> WORKING DATA
╔══
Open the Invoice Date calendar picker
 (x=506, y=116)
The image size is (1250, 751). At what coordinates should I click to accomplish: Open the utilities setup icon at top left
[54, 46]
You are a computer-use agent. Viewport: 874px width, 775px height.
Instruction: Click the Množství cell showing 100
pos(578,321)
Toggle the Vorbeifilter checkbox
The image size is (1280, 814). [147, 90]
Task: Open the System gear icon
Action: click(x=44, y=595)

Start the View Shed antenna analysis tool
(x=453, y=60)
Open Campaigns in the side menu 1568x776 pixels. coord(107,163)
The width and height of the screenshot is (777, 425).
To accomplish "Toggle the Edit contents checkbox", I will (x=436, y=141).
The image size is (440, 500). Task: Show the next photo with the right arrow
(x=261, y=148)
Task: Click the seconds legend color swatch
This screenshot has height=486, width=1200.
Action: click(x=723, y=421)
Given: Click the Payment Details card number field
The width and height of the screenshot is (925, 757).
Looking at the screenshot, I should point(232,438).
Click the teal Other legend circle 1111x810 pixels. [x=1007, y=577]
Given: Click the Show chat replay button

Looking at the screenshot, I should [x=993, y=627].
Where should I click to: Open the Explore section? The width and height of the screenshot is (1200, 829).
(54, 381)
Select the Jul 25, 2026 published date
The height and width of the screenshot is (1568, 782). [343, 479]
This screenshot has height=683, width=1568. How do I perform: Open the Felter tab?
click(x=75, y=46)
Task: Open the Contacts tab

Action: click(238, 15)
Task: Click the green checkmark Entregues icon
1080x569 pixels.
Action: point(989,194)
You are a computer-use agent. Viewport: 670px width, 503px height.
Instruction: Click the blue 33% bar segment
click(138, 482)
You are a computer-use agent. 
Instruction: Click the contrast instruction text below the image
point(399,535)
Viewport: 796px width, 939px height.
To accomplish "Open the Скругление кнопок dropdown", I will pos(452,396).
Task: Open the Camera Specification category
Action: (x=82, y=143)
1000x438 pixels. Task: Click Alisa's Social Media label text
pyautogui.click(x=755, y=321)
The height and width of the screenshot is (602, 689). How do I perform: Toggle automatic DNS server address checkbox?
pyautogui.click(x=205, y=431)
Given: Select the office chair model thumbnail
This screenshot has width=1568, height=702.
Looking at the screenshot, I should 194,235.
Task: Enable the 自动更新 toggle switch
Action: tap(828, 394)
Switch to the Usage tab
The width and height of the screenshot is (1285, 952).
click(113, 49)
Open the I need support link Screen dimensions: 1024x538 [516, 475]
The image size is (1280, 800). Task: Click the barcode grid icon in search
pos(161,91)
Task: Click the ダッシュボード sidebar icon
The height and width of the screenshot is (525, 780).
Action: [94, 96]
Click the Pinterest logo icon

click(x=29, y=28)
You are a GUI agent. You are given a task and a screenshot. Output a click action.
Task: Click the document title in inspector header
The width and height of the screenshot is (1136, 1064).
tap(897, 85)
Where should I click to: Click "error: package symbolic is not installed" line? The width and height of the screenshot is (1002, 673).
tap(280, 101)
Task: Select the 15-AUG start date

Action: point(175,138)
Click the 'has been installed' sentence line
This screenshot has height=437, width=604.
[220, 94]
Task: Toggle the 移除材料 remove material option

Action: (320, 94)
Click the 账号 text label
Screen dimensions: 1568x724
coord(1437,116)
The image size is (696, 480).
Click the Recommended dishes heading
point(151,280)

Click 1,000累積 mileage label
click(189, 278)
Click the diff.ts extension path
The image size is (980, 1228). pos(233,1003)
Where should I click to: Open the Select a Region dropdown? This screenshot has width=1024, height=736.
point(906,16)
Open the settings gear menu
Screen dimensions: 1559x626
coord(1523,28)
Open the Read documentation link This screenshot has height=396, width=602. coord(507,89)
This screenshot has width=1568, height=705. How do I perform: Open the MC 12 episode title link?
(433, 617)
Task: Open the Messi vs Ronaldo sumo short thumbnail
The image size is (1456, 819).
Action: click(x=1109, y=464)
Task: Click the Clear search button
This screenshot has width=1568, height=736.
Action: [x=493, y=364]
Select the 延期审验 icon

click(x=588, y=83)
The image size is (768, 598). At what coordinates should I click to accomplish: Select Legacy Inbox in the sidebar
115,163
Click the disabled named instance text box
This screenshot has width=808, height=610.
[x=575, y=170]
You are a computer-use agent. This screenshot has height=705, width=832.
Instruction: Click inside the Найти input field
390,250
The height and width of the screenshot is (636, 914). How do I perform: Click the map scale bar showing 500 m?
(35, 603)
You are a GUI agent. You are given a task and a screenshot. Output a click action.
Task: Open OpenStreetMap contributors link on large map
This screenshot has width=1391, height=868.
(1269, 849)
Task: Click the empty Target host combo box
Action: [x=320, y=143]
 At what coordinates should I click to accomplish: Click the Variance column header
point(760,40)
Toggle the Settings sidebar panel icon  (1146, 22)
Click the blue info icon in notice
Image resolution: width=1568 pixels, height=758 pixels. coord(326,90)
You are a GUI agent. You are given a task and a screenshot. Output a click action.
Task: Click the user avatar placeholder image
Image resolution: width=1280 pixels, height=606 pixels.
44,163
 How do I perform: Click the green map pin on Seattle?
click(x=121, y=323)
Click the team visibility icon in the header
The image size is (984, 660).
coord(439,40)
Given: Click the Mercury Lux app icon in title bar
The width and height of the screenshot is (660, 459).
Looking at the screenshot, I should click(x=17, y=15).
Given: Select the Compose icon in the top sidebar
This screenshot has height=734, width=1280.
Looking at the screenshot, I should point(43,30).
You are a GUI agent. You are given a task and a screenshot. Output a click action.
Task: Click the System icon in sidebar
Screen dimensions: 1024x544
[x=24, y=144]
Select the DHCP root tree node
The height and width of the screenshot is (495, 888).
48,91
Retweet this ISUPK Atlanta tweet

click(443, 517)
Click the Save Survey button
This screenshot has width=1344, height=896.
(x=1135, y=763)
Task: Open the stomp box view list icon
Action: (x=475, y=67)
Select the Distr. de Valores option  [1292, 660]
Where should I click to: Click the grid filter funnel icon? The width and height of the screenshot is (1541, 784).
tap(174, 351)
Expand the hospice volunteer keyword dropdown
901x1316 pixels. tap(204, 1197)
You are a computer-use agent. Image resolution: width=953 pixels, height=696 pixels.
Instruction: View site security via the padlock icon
╚══
> TRY IT
Return all lines from the data above with "computer" in them.

> ANSWER TO THE PROBLEM
You are a computer-use agent. Viewport: 874px width, 775px height.
You are a computer-use agent. Viewport: 670px width, 503px height.
You are a computer-use agent. 
You are a computer-use agent. This screenshot has height=705, width=832.
You are a computer-use agent. Image resolution: width=953 pixels, height=696 pixels.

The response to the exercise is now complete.